TO BE DONE:
Copy out the stretch of entries from the line containing "address input field" through the end of the entries, swapping "Sunday" for "Monday" and keeping everything else unchanged.

PROVIDED INFORMATION:
** Begin **

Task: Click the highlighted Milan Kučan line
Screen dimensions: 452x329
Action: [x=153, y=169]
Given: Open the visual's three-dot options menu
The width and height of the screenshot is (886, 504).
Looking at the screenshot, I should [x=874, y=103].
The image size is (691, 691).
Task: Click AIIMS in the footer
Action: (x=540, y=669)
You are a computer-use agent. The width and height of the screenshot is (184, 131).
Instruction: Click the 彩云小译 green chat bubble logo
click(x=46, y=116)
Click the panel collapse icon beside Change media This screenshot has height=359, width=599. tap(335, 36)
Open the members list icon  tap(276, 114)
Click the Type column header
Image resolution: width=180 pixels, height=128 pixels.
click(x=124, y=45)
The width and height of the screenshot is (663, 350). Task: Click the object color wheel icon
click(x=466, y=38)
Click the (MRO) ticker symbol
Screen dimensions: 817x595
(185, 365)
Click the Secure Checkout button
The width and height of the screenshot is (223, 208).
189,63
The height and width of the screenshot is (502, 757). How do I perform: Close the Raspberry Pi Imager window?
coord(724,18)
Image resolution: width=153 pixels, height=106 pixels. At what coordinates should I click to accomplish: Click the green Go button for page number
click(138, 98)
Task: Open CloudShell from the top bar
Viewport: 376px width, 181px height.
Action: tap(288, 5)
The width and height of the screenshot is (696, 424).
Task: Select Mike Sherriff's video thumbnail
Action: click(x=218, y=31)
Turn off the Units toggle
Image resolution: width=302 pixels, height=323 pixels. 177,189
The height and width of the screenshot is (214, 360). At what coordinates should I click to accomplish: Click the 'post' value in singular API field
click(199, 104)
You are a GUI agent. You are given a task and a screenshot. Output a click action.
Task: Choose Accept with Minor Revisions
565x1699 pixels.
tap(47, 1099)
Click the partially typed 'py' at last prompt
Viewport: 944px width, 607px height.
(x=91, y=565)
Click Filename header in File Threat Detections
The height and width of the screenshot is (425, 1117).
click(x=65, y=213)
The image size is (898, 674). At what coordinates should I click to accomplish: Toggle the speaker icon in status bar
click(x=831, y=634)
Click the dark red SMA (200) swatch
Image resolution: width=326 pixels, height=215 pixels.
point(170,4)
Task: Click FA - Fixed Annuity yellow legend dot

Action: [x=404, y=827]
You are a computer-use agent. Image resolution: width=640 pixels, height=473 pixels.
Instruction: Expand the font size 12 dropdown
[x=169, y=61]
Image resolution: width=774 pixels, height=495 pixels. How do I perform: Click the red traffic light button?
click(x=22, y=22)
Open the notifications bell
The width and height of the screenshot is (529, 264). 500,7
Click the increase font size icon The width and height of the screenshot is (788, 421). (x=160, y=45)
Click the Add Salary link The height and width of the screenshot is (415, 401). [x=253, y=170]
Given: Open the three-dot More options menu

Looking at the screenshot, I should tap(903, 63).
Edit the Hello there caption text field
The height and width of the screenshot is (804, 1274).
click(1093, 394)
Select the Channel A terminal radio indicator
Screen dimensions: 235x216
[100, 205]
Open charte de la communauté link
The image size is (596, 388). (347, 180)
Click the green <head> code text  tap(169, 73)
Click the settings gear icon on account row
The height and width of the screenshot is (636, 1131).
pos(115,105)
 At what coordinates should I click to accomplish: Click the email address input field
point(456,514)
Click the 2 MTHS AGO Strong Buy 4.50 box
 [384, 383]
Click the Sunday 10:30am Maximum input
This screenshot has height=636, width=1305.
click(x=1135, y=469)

** End **

FINISHED TASK:
 At what coordinates should I click to accomplish: Click the email address input field
point(456,514)
Click the 2 MTHS AGO Strong Buy 4.50 box
 [384, 383]
Click the Monday 10:30am Maximum input
This screenshot has height=636, width=1305.
click(x=1135, y=469)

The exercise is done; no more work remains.